Deganga Assembly constituency is an assembly constituency in North 24 Parganas district in the Indian state of West Bengal.

Overview
As per orders of the Delimitation Commission, No. 120 Deganga Assembly constituency is composed of the following: Kadambagachhi and Katra gram panchayats of Barasat I community development block, and Amulia, Berachampa I, Berachampa II, Chakla, Chaurasi, Hadipur Jhikra I, Kalsur, Nur Nagar and Sohai-Shwetpur gram panchayats of Deganga community development block.

Deganga Assembly constituency is part of No. 17 Barasat (Lok Sabha constituency).
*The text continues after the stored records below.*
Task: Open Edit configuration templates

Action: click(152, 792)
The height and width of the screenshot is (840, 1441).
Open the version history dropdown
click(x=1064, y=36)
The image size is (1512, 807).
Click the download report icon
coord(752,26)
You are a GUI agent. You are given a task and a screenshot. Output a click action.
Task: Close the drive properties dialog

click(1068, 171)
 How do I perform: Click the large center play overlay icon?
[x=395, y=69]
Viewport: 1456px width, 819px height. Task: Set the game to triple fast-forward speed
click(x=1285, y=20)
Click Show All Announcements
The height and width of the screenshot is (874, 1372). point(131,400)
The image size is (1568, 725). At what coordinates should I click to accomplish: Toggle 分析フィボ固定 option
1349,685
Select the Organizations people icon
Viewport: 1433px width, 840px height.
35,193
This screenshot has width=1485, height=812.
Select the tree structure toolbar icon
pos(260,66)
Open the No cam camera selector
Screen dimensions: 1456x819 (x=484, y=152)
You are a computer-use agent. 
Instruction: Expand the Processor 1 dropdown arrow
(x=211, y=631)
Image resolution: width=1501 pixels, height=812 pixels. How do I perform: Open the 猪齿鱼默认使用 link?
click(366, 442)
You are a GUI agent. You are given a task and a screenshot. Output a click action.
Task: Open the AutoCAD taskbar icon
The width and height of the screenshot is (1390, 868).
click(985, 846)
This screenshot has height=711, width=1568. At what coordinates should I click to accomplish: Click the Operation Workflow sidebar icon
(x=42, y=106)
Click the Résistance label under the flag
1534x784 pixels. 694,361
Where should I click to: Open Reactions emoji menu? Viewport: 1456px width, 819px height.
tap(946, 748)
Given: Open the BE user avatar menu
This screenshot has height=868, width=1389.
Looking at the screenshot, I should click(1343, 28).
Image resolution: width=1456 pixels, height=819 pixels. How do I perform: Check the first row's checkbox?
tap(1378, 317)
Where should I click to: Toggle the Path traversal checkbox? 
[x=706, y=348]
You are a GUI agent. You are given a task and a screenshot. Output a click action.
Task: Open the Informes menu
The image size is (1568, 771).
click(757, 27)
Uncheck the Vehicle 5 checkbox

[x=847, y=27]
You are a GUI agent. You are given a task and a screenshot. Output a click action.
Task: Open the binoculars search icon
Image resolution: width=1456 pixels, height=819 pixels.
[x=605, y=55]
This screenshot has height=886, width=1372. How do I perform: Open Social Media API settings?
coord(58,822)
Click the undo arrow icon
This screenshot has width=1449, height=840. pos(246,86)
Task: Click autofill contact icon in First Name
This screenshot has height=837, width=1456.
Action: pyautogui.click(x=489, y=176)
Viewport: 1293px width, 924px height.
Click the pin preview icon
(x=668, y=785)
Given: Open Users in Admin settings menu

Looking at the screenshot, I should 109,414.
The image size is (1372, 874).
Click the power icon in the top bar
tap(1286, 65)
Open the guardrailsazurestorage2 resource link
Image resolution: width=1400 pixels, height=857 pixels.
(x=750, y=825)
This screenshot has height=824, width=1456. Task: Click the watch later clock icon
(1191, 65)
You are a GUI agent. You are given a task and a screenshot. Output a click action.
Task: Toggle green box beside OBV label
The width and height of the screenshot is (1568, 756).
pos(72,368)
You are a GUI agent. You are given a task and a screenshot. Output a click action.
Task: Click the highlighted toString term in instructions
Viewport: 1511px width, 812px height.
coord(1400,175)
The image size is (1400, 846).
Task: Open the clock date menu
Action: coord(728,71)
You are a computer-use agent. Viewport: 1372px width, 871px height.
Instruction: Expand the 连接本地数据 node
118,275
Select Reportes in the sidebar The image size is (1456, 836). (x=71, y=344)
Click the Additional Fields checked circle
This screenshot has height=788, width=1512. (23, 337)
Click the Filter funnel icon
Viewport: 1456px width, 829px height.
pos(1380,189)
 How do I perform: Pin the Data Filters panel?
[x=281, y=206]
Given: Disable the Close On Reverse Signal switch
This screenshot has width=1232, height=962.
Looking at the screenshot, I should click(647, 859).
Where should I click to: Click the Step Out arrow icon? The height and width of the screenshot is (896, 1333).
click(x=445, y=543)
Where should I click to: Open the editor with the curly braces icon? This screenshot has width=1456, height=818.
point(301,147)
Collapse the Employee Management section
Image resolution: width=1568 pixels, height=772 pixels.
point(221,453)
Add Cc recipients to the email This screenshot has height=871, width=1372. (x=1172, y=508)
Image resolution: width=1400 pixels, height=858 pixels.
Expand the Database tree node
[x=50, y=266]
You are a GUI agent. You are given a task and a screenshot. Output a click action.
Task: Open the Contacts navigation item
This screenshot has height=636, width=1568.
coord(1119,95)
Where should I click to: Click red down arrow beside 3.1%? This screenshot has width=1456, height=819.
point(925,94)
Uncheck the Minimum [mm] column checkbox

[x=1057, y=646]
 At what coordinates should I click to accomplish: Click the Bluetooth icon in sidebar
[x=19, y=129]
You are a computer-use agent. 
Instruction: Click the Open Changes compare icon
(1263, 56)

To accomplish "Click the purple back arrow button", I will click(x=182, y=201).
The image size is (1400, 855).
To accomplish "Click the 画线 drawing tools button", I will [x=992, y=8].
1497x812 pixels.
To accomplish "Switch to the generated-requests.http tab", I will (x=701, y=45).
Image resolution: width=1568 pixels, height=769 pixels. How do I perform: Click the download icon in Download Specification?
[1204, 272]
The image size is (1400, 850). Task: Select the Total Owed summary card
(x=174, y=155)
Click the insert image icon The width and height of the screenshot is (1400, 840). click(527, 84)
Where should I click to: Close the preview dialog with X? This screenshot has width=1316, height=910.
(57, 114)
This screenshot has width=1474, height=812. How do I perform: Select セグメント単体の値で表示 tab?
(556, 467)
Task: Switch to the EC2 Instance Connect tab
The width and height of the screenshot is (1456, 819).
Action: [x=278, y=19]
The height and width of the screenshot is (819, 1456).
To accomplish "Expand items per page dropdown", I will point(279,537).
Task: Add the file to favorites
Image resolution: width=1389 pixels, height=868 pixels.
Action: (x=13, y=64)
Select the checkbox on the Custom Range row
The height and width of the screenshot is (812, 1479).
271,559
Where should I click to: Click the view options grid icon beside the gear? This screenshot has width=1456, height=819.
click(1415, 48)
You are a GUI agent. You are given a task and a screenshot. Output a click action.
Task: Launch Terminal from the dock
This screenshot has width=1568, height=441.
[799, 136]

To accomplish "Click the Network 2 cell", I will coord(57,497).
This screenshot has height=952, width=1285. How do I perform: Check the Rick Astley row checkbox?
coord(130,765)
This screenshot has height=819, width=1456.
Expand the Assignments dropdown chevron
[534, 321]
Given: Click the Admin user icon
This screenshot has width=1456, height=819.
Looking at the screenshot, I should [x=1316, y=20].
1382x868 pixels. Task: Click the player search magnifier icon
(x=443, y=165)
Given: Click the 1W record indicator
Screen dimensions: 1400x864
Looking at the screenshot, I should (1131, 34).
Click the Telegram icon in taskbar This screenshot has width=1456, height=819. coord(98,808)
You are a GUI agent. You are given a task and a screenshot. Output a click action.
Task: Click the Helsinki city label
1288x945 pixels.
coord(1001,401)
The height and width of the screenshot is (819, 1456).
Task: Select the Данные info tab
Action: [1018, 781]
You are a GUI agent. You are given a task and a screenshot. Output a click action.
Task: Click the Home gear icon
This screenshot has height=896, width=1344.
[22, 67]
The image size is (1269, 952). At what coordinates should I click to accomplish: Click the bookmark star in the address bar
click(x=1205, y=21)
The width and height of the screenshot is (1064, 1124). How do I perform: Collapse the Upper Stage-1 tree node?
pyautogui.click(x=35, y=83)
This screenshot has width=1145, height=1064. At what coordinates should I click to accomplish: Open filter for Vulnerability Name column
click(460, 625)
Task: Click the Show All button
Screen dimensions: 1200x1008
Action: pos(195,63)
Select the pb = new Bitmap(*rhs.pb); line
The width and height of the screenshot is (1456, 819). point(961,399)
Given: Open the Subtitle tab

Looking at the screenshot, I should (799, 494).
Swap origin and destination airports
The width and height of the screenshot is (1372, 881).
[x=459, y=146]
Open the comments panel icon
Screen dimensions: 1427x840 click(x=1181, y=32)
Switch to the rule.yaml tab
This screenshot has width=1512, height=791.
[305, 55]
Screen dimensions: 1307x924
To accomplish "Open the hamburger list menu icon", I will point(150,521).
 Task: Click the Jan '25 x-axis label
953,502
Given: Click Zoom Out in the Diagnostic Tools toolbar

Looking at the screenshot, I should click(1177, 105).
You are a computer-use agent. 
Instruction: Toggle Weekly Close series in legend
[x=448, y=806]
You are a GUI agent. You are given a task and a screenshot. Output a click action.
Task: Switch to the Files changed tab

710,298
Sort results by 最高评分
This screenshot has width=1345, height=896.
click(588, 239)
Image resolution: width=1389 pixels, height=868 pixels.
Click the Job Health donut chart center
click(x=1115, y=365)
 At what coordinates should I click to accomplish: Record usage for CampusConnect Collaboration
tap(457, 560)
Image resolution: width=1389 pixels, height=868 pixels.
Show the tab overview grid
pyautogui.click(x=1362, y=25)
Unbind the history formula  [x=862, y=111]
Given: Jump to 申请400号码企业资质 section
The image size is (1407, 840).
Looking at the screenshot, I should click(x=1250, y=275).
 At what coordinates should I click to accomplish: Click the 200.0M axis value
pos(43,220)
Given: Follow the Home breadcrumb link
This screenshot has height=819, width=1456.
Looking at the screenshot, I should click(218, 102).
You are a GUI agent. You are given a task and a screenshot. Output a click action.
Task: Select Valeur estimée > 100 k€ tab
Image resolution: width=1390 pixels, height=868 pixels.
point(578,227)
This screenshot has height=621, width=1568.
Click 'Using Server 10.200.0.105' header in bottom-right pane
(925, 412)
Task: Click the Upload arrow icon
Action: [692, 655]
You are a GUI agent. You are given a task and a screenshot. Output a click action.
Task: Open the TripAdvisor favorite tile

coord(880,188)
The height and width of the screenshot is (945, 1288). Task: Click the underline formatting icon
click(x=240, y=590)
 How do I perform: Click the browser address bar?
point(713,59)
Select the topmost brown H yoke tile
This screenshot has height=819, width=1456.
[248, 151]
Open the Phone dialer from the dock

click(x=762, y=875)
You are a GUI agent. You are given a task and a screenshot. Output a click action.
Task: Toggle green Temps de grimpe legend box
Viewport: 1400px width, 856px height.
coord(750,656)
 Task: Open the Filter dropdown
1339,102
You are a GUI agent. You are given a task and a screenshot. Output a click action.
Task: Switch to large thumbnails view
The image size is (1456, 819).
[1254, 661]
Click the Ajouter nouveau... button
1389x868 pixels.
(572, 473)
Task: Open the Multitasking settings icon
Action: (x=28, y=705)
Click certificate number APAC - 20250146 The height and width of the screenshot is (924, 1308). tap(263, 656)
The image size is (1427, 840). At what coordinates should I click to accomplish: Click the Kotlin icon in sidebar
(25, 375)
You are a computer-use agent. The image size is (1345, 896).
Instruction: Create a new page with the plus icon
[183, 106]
Members of Legislative Assembly

Election results

2021

2016

2011

1977-2006
In the 2006 state assembly elections, Dr. Mortoza Hossain of AIFB won the Deganga assembly seat defeating Mafidul Haque Sahaji of AITC. Contests in most years were multi cornered but only winners and runners are being mentioned. Md. Yakub of Forward Bloc defeated Abdur Rouf of Trinamool Congress in 2001, Idris Ali of Congress in 1996, and Ashanullah of Congress in 1991. A.K.M. Hassan Uzzaman of IUML defeated Dr. Mortoza Hossain of Forward Bloc in 1987. Dr. Mortoza Hossain of Forward Bloc defeated A.K.M. Hassan Uzzaman of IUML in 1982. A.K.M. Hassan Uzzaman of IUML defeated Md. Yakub of Forward Bloc in 1977.

1951-1972
M. Shaukat Ali of Congress won in 1972. Harun-Or-Rashid Independent/Progressive Muslim League won in 1971 and 1969. J.Kabir of Bangla Congress won in 1967. Maulana Bazlur Rahman Durgapuri of Congress won in 1962. Rafiuddin Ahmed and Atul Krishna Roy, both of Congress, won the Deganaga joint seat in 1957. In independent India's first election in 1951, Rafiuddin Ahmed of Congress won the Deganga seat.